Mar 12, 2016 News
– NCN’s once hidden teleport facilities now operational
A questionable four-year deal that cost taxpayers over $225M has finally ended with Government yesterday commissioning an earth station that has the capacity to transmit programmes of the Guyana Learning Channel (GLC) throughout the country.
The commissioning will mean that TVG 28, an operation owned by Dr. Ranjisinghi ‘Bobby’ Ramroop, will lose over $40M in revenues annually that came from the contract acquired under the previous administration.
The teleport facility commissioned yesterday is expected to raise capacity of the state-owned National Communications Network (NCN) to transmit live events. And that is only the beginning. NCN has already acquired more equipment to transmit from anywhere in Guyana-— live.
The contract with TVG was a secret one until a Parliamentary Committee learnt a few years ago that Ramroop’s company was being paid $3.6M monthly to transmit GLC’s programs, which targets students.
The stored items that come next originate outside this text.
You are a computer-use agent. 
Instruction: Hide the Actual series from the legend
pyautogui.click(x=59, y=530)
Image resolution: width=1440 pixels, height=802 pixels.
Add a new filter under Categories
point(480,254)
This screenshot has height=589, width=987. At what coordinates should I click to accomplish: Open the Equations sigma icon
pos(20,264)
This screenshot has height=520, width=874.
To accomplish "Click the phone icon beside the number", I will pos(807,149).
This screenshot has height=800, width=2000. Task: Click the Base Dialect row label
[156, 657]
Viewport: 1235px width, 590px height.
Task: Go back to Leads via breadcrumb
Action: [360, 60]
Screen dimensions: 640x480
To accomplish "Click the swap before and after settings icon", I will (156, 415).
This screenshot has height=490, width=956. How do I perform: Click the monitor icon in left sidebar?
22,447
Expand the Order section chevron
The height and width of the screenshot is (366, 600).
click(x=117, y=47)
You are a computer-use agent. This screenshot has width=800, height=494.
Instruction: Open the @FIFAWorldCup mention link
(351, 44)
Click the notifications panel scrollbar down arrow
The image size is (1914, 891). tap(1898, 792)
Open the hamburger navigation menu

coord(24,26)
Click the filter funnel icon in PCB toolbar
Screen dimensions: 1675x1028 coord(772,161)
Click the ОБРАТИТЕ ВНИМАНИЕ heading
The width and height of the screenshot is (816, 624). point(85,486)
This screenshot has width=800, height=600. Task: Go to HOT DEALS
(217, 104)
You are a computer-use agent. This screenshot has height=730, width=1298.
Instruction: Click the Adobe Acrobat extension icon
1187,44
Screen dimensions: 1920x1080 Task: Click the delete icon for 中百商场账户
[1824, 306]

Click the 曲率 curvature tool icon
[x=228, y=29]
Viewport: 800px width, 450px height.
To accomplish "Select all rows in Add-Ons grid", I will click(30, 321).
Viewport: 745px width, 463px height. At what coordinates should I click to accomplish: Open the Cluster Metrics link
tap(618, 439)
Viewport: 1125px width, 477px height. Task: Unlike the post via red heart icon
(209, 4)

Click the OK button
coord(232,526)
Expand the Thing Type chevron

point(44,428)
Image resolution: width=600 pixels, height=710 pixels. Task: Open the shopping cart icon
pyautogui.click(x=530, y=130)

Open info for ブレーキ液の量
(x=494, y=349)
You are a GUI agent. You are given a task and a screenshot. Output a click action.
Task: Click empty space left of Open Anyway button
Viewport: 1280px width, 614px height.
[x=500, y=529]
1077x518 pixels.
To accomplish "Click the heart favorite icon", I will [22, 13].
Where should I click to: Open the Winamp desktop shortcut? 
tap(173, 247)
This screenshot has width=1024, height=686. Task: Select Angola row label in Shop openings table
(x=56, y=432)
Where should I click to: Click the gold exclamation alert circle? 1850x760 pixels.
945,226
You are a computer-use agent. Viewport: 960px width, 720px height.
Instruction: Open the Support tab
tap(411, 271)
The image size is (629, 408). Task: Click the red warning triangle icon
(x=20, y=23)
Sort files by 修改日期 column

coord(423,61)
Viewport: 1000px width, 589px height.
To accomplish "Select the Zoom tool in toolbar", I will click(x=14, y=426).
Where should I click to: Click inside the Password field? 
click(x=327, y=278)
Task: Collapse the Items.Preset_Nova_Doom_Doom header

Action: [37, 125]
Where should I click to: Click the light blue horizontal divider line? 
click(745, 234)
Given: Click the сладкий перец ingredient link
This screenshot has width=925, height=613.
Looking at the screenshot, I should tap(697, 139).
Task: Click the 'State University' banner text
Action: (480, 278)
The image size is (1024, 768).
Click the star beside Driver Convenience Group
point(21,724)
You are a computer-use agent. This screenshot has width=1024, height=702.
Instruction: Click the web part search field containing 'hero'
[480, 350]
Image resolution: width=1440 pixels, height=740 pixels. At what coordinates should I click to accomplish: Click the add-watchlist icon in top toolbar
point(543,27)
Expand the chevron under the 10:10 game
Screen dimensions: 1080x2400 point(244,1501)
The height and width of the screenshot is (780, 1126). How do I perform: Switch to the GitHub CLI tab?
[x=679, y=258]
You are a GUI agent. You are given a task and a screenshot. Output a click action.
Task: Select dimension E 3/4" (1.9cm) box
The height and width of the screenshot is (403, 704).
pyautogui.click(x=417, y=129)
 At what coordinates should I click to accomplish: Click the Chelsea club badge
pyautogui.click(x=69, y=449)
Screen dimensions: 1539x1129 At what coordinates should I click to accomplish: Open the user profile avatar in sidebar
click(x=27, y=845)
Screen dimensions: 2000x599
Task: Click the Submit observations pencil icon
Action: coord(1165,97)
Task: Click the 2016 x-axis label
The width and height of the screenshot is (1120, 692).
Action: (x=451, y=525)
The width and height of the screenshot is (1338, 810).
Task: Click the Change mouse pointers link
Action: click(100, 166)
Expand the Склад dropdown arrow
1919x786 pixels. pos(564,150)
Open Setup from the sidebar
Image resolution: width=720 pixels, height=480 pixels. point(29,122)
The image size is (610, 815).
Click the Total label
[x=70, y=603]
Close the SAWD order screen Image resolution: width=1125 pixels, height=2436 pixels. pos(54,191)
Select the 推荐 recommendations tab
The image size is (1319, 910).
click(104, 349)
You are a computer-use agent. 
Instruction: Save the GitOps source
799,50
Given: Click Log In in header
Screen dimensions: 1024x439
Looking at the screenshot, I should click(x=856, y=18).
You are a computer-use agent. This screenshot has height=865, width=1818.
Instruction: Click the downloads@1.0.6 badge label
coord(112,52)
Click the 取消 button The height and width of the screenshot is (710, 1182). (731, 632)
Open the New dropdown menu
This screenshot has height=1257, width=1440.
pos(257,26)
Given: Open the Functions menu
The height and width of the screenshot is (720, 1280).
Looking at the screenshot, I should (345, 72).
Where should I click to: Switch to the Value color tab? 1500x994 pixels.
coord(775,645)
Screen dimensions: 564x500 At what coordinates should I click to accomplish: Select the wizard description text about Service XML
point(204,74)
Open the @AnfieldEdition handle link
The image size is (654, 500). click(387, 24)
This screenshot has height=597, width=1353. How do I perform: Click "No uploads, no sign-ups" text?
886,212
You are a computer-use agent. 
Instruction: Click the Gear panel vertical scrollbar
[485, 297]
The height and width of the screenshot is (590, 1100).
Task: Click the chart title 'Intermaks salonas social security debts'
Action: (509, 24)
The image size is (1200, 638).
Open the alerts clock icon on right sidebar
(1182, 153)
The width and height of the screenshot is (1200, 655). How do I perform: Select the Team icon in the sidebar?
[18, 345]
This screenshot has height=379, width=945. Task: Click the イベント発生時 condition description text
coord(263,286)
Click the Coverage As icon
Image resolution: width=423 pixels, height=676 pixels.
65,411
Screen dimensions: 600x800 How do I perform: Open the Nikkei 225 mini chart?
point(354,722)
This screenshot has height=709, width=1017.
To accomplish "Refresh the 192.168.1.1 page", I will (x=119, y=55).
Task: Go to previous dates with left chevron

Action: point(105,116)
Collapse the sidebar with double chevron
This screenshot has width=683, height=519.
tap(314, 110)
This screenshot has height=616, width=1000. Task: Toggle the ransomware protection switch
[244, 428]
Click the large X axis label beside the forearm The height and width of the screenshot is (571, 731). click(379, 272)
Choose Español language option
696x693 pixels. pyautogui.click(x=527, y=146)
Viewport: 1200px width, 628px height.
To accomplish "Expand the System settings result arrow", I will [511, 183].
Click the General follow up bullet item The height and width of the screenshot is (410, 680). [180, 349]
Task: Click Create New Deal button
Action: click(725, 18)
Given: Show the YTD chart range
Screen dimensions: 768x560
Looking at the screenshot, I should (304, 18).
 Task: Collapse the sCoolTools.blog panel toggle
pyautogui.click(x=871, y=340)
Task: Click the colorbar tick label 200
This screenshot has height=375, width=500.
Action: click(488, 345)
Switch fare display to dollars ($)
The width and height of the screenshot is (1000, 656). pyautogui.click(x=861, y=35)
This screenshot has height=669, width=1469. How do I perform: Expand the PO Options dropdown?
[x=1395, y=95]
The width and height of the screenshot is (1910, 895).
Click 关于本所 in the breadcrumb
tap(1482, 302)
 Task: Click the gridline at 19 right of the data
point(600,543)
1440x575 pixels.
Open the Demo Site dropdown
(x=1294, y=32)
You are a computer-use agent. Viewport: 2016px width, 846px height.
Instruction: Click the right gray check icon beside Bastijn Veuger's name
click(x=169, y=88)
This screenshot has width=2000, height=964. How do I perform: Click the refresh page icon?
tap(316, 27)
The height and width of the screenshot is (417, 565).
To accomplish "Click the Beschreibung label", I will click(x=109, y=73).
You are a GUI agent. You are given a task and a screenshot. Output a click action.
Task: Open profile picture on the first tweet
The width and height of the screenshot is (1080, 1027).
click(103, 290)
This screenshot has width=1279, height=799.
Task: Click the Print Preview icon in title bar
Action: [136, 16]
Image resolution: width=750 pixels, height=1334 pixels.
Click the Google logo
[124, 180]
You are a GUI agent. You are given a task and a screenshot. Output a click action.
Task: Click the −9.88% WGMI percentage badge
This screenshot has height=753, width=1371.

What was shocking was when last year it became know that NCN had for some time now had the capacity to also beam down the GLC programs to remote Amerindian and other communities.
The problem is that NCN never installed the equipment that was left lying, apparently deliberately, in several boxes in the compound of that entity.
It was only discovered last year when the David Granger administration took office.
Yesterday, it was disclosed that NCN managed to within a few weeks unpack the boxes and operationalize the teleport.
NCN’s Chief Executive Officer, Molly Hassan, made it clear that the teleport facility which is currently only transmitting GLC programmes, will serve as a springboard of more things to come.
Head of GLC, Dr. Seeta Roath, explained that programmes for the channel, transmitted in Georgetown on Channel 29/80, comes from National Centre for Educational Resource Development (NCERD), in Kingston.
Under the current system, signals are transmitted from Kingston to NCN compound where the teleport system bounces it to a satellite. This is, in layman’s terms, transmitted back down to the 12 locations in the different regions which have been equipped to receive.
According to Prime Minister Moses Nagamootoo, who has responsibilities for public information, the commissioning of the teleport facility has implications as it is about ensuring the security of the state.
It “is not only in keeping with the promise made to provide information to our Guyanese people but this is securing a defense capability, a security capability because the first line of defence in a situation such as ours is the ability to communicate.”
Government is hoping that additional upgrades to the teleport facilities will see even the 50th Independence Anniversary celebrations being beamed live to locations.
At the same time, the PM also urged NCN to move itself to a competitive area and clean up its operations.
Nagamootoo said he has seen wires and cables unsightedly bunched at NCN with several damaged vehicles found stored in the compound last year.